> EXERCISE AIM
Exactly the lines from the one with "Viewport: 1396px width, 1362px height." through the end of the records below are needed, minus any pictures.

Stored items from a collection:
━━━━━━━━━━━━━━━━

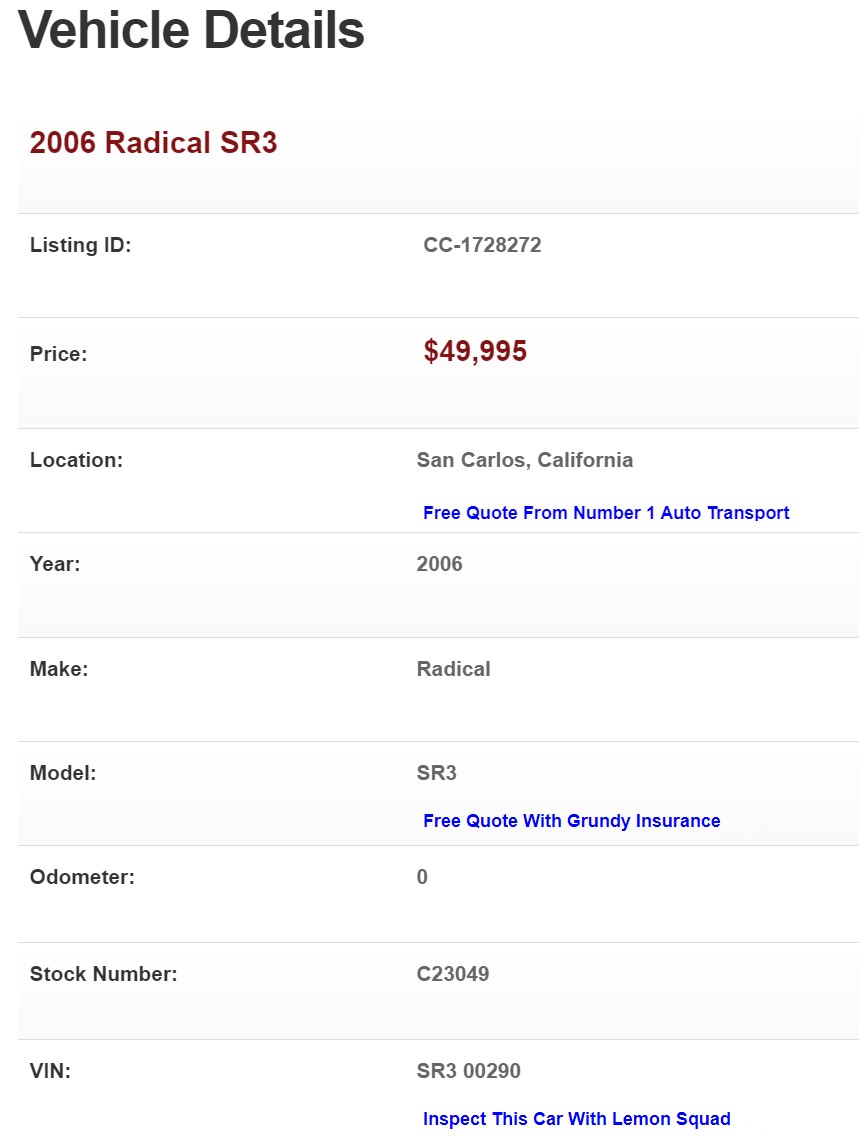Click the Price label

(x=58, y=354)
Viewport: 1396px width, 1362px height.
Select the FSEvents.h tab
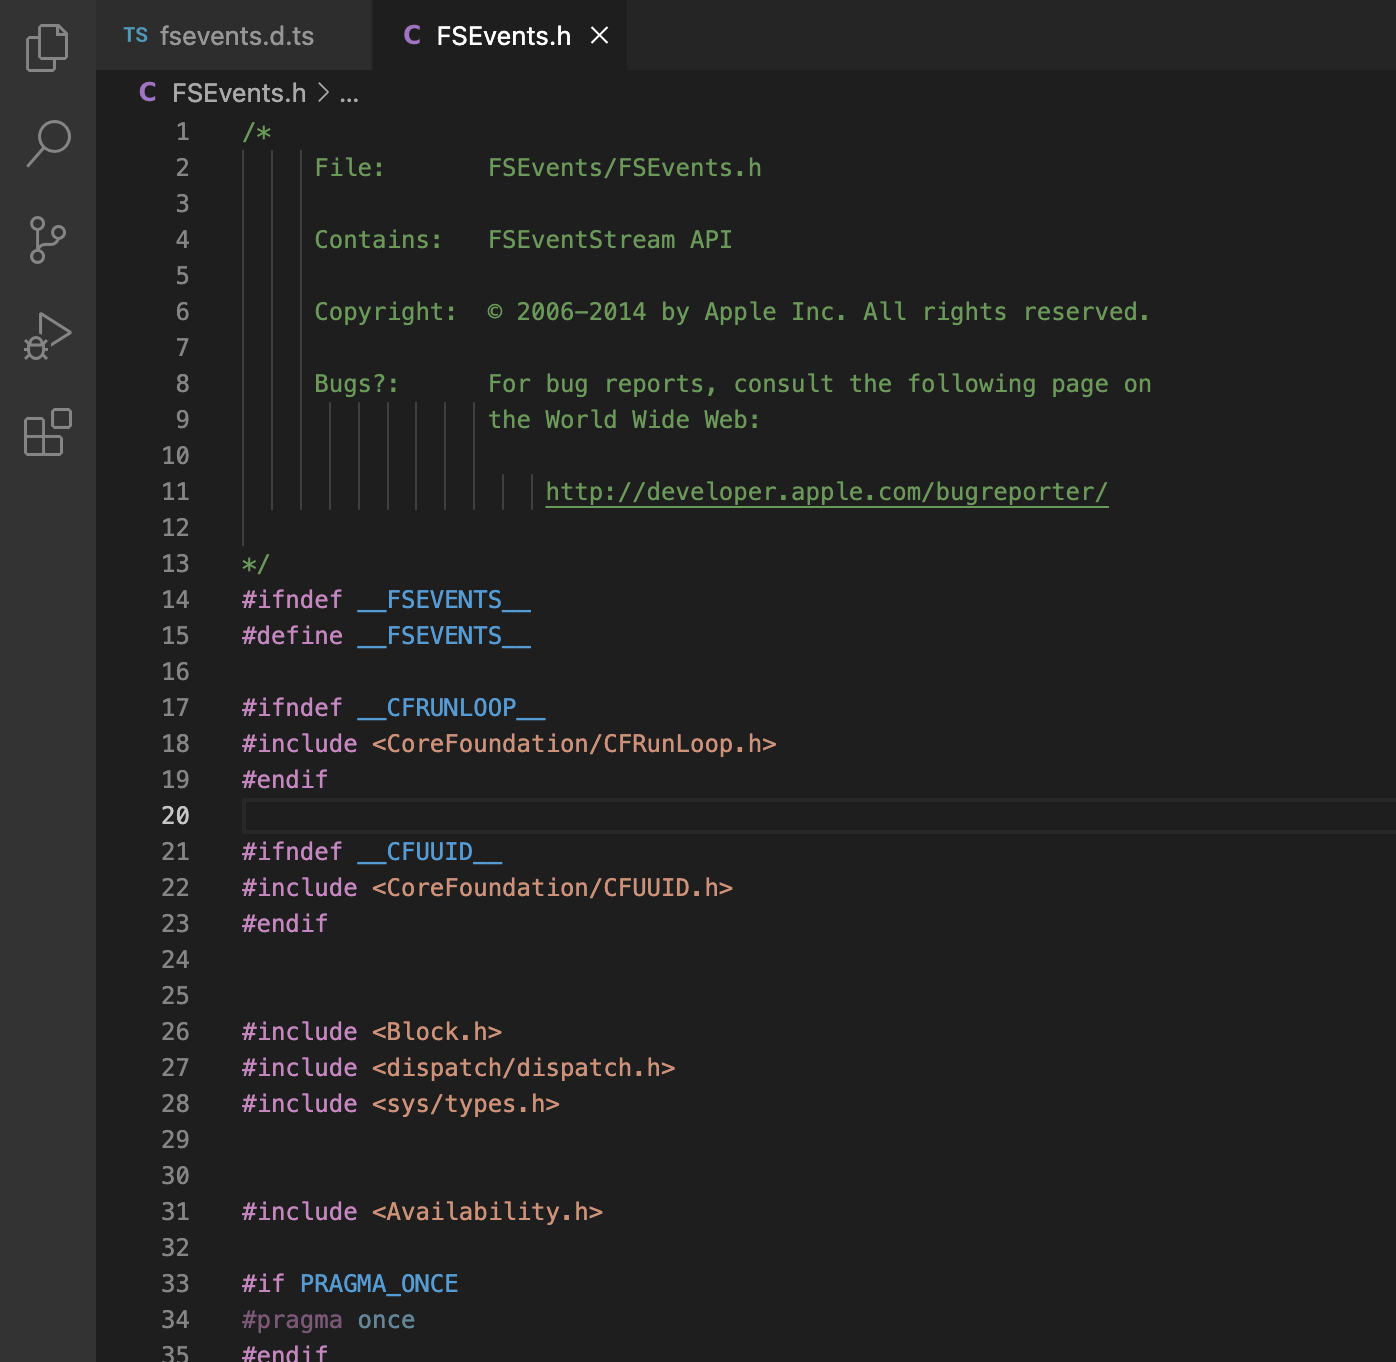click(x=503, y=36)
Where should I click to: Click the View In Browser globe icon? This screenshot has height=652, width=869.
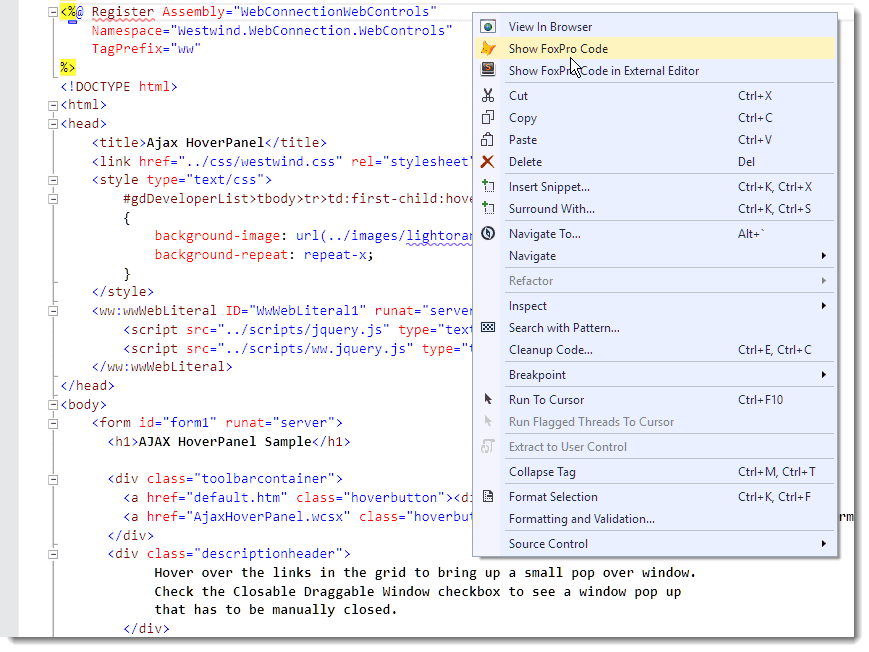(x=488, y=27)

━━━━━━━━━━━━━━━━

> WRITTEN RESPONSE
Viewport: 1396px width, 1362px height.
Select the FSEvents.h tab
click(x=503, y=36)
Where should I click to: Click the View In Browser globe icon? This screenshot has height=652, width=869.
(x=488, y=27)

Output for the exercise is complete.